Case 1: Using $$r = \frac{2\sqrt{2}}{3}$$
$$S_{\infty} = \frac{4}{1 - \frac{2\sqrt{2}}{3}} = \frac{4}{\frac{3 - 2\sqrt{2}}{3}} = \frac{4 \times 3}{3 - 2\sqrt{2}} = \frac{12}{3 - 2\sqrt{2}}$$
To rationalize the denominator, multiply the numerator and denominator by the conjugate $$3 + 2\sqrt{2}$$:
$$S_{\infty} = \frac{12(3 + 2\sqrt{2})}{(3 - 2\sqrt{2})(3 + 2\sqrt{2})} = \frac{36 + 24\sqrt{2}}{3^2 - (2\sqrt{2})^2} = \frac{36 + 24\sqrt{2}}{9 - (4 \times 2)} = \frac{36 + 24\sqrt{2}}{9 - 8} = \frac{36 + 24\sqrt{2}}{1}$$
So, $$S_{\infty} = 36 + 24\sqrt{2}$$.
Case 2: Using $$r = \frac{1}{3}$$
$$S_{\infty} = \frac{4}{1 - \frac{1}{3}} = \frac{4}{\frac{3}{3} - \frac{1}{3}} = \frac{4}{\frac{2}{3}}$$
$$S_{\infty} = 4 \times \frac{3}{2} = \frac{12}{2} = 6$$
Both $$36 + 24\sqrt{2}$$ and $$6$$ are valid sums for an infinite decreasing G.P. that satisfies the given conditions.

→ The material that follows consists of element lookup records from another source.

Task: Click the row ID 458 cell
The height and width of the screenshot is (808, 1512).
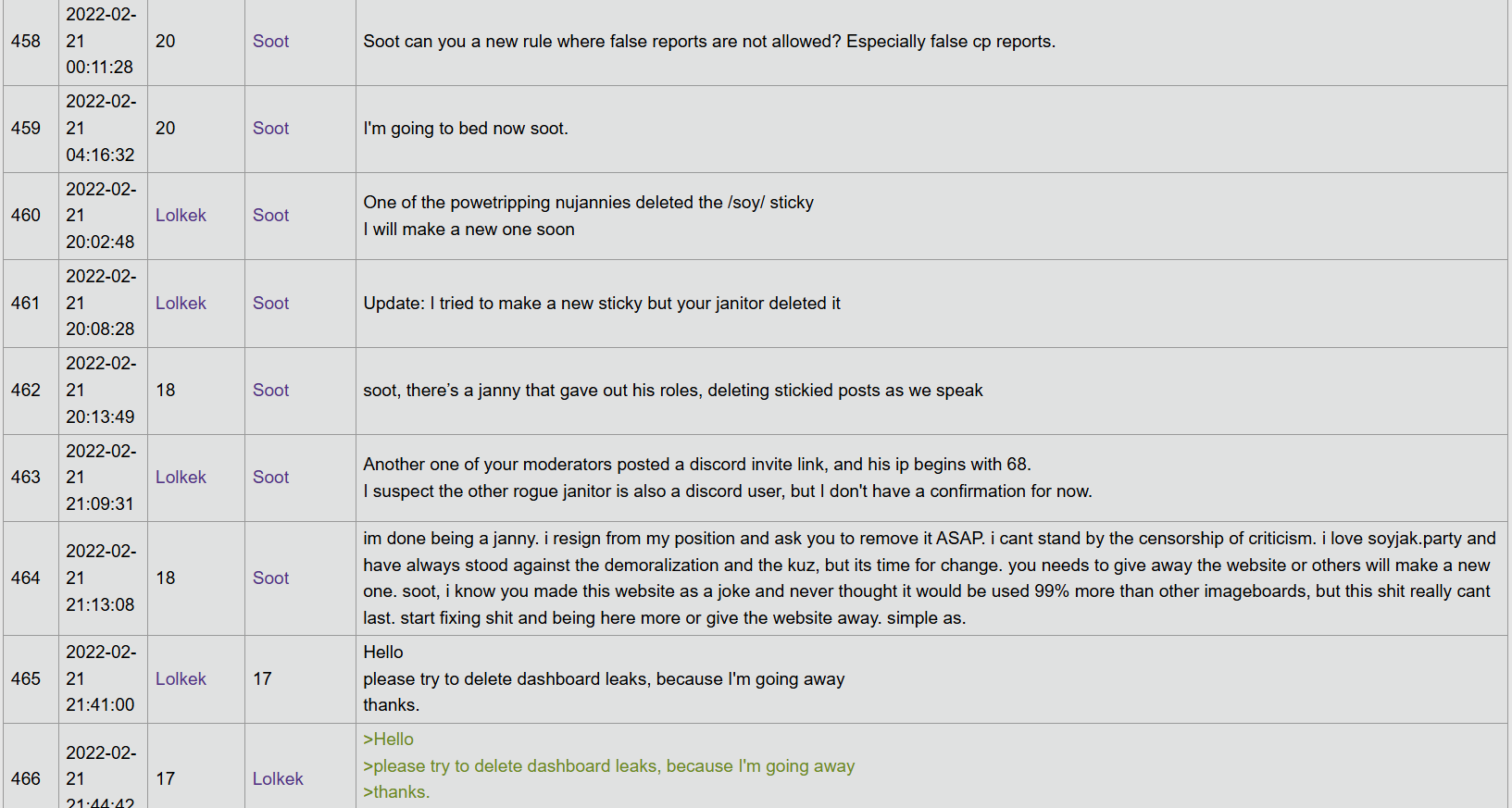Action: click(x=26, y=42)
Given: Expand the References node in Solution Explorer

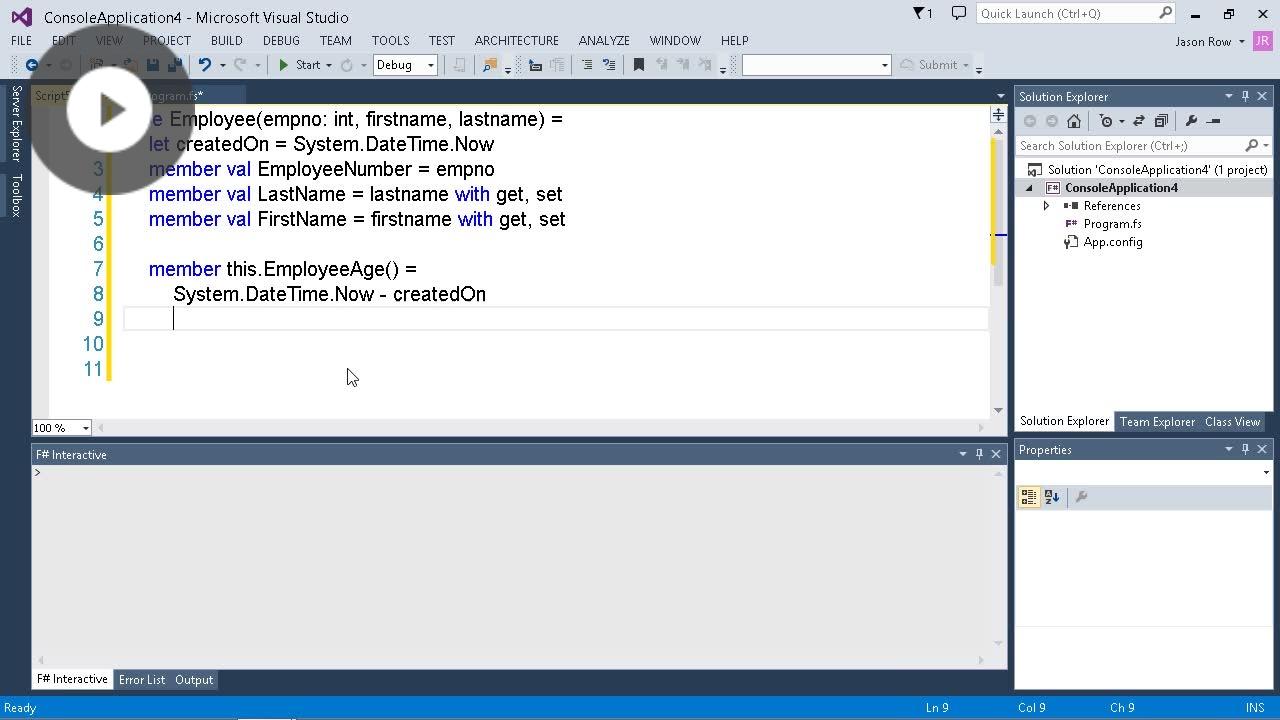Looking at the screenshot, I should [1047, 206].
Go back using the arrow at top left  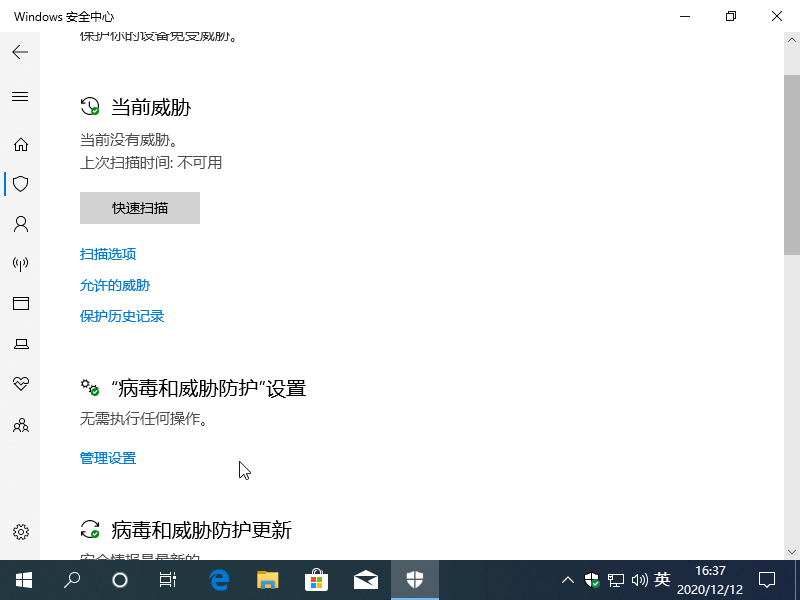[x=20, y=52]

Given the phrasing "Find the sum" (singular), if a unique answer is implicitly expected, often problems are structured such that only one common ratio leads to rational terms for a rational first term, or is considered "simpler". In this case, $$r=\frac{1}{3}$$ leads to a series with rational terms and a simpler sum. However, mathematically, both common ratios are valid. We will present both.